_Task description_
Return the lines of the listing below verbatim, from the line containing "The image size is (932, 428)." through the line containing "click(x=195, y=111)", both included.

_Provided material_
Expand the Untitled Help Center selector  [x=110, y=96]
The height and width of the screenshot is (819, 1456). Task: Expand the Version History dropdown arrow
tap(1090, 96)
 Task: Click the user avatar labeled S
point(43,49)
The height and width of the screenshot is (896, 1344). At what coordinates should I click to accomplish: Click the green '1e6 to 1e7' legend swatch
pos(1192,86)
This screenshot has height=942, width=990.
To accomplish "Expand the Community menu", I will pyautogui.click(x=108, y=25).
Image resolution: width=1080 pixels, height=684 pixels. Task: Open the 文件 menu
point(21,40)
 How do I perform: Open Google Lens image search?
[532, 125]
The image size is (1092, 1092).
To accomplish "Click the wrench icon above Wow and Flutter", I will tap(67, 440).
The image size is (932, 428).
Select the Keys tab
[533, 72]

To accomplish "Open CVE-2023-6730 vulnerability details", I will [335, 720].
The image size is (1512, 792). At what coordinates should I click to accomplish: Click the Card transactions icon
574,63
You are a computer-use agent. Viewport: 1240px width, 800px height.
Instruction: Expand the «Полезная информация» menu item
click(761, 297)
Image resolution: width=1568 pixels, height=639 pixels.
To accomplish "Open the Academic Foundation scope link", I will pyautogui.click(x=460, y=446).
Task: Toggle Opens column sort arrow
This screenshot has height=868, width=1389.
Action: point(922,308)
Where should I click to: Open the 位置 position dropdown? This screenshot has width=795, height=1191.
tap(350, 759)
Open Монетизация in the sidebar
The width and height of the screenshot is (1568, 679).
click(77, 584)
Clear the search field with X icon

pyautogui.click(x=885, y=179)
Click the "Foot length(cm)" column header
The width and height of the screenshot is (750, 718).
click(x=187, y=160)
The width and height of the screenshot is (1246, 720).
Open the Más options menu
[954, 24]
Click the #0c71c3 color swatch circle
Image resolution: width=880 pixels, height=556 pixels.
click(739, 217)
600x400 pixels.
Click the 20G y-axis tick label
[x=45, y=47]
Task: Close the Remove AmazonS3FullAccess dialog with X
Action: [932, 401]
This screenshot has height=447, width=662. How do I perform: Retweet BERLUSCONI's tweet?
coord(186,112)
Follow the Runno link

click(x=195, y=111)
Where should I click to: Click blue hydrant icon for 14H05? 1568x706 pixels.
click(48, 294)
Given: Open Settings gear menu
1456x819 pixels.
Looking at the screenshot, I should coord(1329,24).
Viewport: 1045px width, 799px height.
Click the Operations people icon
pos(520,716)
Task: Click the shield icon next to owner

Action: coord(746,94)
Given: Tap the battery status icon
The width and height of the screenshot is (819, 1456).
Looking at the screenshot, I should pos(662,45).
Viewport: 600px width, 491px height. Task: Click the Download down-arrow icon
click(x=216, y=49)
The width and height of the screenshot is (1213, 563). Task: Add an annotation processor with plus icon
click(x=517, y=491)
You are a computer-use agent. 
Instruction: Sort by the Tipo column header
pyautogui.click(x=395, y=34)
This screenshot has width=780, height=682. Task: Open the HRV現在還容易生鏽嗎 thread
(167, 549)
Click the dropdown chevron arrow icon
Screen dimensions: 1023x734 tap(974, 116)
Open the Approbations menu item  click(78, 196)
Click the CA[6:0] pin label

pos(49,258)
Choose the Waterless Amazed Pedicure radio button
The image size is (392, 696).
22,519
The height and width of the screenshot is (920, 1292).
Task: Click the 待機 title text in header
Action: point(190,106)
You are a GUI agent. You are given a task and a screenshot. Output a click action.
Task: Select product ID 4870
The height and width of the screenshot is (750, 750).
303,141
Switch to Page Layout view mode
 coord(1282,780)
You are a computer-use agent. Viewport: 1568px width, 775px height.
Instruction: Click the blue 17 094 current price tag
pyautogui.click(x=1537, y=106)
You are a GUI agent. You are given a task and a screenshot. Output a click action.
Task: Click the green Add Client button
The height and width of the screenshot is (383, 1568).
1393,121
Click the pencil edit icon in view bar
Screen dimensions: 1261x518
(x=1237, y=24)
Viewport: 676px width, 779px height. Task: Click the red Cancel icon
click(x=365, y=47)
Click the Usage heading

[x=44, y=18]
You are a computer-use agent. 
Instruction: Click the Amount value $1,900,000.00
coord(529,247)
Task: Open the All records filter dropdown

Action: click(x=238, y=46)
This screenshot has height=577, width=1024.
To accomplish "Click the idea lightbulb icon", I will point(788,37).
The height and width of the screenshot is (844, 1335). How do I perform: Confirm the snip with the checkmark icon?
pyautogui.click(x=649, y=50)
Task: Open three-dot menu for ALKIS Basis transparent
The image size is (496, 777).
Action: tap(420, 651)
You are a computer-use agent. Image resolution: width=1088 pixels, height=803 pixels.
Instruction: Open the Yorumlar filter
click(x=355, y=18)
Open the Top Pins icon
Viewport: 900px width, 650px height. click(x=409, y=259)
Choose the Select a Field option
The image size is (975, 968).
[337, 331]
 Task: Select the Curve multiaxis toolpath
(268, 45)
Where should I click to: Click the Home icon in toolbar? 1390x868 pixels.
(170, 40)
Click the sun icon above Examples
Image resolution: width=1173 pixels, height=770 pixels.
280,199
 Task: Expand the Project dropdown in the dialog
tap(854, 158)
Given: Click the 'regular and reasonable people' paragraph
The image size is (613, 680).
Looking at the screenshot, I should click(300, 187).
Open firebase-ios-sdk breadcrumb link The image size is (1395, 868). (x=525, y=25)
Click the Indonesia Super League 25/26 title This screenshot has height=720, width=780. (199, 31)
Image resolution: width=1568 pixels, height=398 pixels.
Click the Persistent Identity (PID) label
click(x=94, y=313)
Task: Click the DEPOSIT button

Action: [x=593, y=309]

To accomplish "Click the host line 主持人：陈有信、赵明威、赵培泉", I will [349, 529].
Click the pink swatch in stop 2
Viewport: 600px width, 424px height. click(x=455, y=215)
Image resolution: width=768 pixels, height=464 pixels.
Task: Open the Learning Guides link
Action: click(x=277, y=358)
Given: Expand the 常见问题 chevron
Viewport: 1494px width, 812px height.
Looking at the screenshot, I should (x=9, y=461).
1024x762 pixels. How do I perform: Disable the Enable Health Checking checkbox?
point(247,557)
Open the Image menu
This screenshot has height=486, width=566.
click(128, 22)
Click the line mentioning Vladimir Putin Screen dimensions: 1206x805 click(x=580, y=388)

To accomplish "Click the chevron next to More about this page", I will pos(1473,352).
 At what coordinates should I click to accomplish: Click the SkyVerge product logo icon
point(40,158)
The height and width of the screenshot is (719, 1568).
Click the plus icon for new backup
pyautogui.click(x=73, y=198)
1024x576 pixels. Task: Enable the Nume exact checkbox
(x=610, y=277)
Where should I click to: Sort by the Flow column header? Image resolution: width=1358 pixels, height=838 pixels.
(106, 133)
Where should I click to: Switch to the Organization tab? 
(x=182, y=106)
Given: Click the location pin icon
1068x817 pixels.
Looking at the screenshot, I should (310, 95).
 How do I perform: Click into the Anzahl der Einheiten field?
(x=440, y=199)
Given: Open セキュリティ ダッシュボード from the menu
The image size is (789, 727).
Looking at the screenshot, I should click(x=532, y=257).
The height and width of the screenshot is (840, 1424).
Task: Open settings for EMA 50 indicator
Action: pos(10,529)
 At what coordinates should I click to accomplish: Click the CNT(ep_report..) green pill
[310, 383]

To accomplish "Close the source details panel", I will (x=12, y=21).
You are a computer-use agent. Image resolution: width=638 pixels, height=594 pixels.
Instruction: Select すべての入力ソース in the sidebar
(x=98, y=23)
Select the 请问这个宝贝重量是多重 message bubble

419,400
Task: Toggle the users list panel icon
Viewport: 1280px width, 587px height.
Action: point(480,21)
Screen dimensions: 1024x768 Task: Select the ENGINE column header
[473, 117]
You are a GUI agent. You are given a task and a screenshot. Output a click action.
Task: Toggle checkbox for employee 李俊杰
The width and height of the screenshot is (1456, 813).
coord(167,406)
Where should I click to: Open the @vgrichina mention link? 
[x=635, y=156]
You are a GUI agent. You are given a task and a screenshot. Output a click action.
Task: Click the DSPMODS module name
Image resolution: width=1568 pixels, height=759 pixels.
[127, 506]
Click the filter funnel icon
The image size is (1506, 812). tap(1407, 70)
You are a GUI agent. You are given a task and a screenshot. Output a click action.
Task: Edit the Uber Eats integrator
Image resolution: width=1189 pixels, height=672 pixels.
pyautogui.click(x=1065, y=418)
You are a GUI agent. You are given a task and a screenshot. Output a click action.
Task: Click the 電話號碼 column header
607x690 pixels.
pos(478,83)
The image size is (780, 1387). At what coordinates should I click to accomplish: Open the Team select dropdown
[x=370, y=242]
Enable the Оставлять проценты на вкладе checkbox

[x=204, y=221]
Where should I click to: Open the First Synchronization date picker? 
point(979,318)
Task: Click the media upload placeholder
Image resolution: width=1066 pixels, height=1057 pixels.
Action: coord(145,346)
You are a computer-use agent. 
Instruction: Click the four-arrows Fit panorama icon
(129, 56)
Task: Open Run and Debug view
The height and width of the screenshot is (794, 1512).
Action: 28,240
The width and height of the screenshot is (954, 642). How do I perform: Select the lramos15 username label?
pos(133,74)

_Solution to this problem_
The image size is (932, 428).
Select the Keys tab
[533, 72]

To accomplish "Open CVE-2023-6730 vulnerability details", I will [335, 720].
The image size is (1512, 792). At what coordinates should I click to accomplish: Click the Card transactions icon
574,63
You are a computer-use agent. Viewport: 1240px width, 800px height.
Instruction: Expand the «Полезная информация» menu item
click(761, 297)
Image resolution: width=1568 pixels, height=639 pixels.
To accomplish "Open the Academic Foundation scope link", I will pyautogui.click(x=460, y=446).
Task: Toggle Opens column sort arrow
This screenshot has height=868, width=1389.
Action: point(922,308)
Where should I click to: Open the 位置 position dropdown? This screenshot has width=795, height=1191.
tap(350, 759)
Open Монетизация in the sidebar
The width and height of the screenshot is (1568, 679).
click(77, 584)
Clear the search field with X icon

pyautogui.click(x=885, y=179)
Click the "Foot length(cm)" column header
The width and height of the screenshot is (750, 718).
click(x=187, y=160)
The width and height of the screenshot is (1246, 720).
Open the Más options menu
[954, 24]
Click the #0c71c3 color swatch circle
Image resolution: width=880 pixels, height=556 pixels.
click(739, 217)
600x400 pixels.
Click the 20G y-axis tick label
[x=45, y=47]
Task: Close the Remove AmazonS3FullAccess dialog with X
Action: [932, 401]
This screenshot has height=447, width=662. How do I perform: Retweet BERLUSCONI's tweet?
coord(186,112)
Follow the Runno link

click(x=195, y=111)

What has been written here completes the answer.